SCOTTIGLIA

La Scottiglia è un piatto d'antichissima ricetta, tipico del Casentino. C'è chi la fa risalire al medioevo, ma anche chi la porta indietro, addirittura in epoca etrusca.

È uno stufato, la cui originalità consiste nel fatto che, per la sua preparazione, vengono adoperate molte varietà di carni: più sono diverse le qualità utilizzate e più la Scottiglia diventa buona.

Per questa ragione viene anche chiamato "cacciucco di terra", o "cacciucco di carne" oppure, meglio ancora, "cacciucco del Casentino".

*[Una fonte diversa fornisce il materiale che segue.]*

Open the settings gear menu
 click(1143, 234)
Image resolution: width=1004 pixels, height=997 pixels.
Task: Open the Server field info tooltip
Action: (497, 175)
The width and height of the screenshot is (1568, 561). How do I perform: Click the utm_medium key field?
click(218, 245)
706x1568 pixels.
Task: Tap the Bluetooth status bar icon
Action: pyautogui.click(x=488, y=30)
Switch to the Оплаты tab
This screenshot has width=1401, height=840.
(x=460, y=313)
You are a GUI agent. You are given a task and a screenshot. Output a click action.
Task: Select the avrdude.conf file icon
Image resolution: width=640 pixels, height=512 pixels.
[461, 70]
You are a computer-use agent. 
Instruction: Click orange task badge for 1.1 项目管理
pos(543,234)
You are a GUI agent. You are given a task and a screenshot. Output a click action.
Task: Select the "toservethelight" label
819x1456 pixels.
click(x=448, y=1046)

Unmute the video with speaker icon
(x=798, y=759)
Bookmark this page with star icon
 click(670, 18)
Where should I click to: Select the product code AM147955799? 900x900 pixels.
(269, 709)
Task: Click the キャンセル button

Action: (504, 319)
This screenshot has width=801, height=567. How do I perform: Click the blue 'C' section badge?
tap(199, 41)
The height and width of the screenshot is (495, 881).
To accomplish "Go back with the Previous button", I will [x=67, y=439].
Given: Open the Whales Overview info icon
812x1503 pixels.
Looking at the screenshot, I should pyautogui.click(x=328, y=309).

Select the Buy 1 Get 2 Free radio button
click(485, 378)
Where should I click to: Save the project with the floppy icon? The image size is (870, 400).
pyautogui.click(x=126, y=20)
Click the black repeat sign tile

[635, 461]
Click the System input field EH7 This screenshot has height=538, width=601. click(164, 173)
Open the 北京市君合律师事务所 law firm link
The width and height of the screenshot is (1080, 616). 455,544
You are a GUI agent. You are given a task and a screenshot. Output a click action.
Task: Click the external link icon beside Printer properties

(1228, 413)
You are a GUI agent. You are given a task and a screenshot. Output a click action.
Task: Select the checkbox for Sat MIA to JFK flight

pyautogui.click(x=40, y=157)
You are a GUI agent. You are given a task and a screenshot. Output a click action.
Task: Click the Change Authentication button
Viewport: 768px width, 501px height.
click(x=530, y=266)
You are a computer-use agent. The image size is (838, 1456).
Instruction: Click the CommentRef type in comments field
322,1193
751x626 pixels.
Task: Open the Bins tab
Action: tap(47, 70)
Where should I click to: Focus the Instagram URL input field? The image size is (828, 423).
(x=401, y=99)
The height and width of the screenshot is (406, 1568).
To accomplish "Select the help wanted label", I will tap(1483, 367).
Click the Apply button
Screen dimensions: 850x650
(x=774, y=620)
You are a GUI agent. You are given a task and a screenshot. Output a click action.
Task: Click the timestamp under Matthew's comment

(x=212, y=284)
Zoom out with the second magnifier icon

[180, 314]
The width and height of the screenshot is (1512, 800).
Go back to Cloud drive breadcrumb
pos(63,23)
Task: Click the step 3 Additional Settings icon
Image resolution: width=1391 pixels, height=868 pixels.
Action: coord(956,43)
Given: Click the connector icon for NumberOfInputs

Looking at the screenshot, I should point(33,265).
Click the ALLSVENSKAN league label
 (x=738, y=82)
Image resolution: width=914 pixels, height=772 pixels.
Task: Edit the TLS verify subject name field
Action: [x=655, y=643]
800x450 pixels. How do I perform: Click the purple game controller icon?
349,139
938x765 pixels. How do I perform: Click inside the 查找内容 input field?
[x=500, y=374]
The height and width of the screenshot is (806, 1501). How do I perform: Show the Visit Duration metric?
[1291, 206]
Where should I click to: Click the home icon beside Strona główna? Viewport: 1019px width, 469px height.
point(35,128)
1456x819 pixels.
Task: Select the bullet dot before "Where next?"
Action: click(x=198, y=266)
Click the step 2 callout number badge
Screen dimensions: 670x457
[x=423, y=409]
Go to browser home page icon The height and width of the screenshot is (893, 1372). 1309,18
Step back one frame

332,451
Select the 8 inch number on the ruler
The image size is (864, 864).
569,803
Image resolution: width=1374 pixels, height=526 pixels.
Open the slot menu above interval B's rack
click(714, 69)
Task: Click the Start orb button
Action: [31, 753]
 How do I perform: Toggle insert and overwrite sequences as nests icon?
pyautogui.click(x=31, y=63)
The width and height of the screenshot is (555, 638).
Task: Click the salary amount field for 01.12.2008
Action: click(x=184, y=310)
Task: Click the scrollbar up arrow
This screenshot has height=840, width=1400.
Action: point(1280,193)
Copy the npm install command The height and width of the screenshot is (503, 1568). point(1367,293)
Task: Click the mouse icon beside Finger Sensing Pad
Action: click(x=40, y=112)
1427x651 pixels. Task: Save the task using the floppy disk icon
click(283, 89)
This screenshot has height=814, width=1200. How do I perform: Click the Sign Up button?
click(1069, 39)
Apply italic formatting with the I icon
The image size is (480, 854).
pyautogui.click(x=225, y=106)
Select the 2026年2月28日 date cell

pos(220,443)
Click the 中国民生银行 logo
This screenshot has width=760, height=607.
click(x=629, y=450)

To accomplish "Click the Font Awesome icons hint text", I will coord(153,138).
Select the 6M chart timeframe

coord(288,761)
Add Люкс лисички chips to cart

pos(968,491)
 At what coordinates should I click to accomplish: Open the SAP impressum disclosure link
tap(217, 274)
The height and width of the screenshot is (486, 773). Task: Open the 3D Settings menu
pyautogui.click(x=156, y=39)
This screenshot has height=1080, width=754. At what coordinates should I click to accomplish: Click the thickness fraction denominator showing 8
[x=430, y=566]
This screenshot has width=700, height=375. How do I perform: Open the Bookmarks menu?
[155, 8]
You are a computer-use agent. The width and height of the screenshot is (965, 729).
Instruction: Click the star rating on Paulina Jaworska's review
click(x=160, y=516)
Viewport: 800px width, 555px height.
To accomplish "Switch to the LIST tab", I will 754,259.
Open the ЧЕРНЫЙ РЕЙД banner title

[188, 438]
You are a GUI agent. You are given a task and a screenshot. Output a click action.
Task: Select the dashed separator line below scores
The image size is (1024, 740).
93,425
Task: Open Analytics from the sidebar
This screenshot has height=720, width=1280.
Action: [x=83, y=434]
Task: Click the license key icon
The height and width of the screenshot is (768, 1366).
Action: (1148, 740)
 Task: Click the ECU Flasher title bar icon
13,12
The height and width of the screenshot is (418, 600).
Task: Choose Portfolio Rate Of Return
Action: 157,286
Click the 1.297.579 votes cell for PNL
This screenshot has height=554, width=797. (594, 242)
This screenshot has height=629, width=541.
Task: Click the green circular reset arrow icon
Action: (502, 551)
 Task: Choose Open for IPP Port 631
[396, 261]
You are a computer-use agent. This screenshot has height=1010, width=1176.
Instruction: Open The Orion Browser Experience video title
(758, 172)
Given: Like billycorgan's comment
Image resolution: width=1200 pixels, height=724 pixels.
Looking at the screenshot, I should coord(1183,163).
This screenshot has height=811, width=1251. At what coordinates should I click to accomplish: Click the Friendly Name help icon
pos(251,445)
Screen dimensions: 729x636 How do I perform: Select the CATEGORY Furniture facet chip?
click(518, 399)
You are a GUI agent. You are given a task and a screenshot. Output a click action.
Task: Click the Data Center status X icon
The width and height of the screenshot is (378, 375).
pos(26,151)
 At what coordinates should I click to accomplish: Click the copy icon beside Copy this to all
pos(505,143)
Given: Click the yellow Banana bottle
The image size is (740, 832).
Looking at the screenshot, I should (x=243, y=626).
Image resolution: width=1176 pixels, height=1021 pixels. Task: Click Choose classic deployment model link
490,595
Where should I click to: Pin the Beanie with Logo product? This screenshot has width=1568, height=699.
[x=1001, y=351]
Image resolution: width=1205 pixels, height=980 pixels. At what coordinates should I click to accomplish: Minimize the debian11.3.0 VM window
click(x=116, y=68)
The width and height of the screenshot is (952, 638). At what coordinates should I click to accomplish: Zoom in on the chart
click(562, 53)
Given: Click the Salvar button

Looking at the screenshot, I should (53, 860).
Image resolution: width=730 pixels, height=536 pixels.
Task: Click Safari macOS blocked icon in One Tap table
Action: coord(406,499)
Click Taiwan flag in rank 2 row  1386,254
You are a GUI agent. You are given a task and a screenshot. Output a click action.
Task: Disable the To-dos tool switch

Per chi vuole assaggiare una Scottiglia fatta a regola d’arte, consigliamo la sagra della Scottiglia di Lonnano che si svolge ogni anno in questa piccola frazione nel comune di Pratovecchio al confine del Parco Nazionale delle Foreste Casentinesi, l’ultimo fine settimana di Luglio.

Per il fondo:

  • Ossa e frattaglie di manzo o vitello 1 chilogrammo
  • Vino bianco ½ bicchiere
  • Pomodori  50 grammi
  • Cipolla, aglio, carota, prezzemolo, sedano, basilico, timo
  • Per la scottiglia:
  • carni di tutti i tipi 1800 gr
  • vino rosso 1 bicchiere
  • pomodoro 150 grammi
  • cipolla, aglio,, sedano, carota, prezzemolo, basilico, peperoncino rosso, sale
  • pane casalingo

Prendete ossa e frattaglie di vitello e di manzo e mettetele a rosolare in un tegame a fuoco lento. Fate un battuto non troppo fine di cipolle, carote, sedano, aglio, prezzemolo, basilico, e timo e buttatelo nel tegame insieme alle ossa e alle frattaglie lasciando che appassisca. Sfumate con vino bianco e aspettate che evapori. Ci vorranno circa veni minuti. Mettete quindi i pomodori e la salsa di pomodoro sfatta in acqua calda e lasciate cuocere ancora per circa mezz’ora. Aggiungete acqua sempre calda, fino a coprire le ossa e le frattaglie e lasciate cuocere per almeno quattro ore schiumando finchè c’è schiuma. Passate il brodo ottenuto con una tela rada e forte. Ora si può fare la scottiglia. Più carni avrete a disposizione e megliore risulterà il piatto ( manzo, maiale, pollo, faraona, agnello, coniglio, tacchino, anatra, ocio). Tagliate la carne che avete a disposizione in pezzi piuttosto grossi e rosolatela in un tegame piuttosto alto a fiamma viva senza aggiungere olio. Fate un battuto di sedano, cipolla, prezzemolo, e basilico, aggiungete peperoncino rosso e buttate il tutto sulla carne lasciando appassire. Sfumate con vino rosso e fate evaporare per circa venti minuti. Ritirato il liquido di cottura mettete i pomodori tagliati. Lasciate di nuovo ritirare e poi cominciate ad aggiungere il fondo bruno che avrete già preparato. Fate cuocere molto lentamente per circa 3-4 ore. in ogni caso la carne deve potersi staccare dalle ossa con la sola forchetta. Molti sono i locali a Lonnano dove è possibile assaggiare questa specialità dell’ingegno montanaro.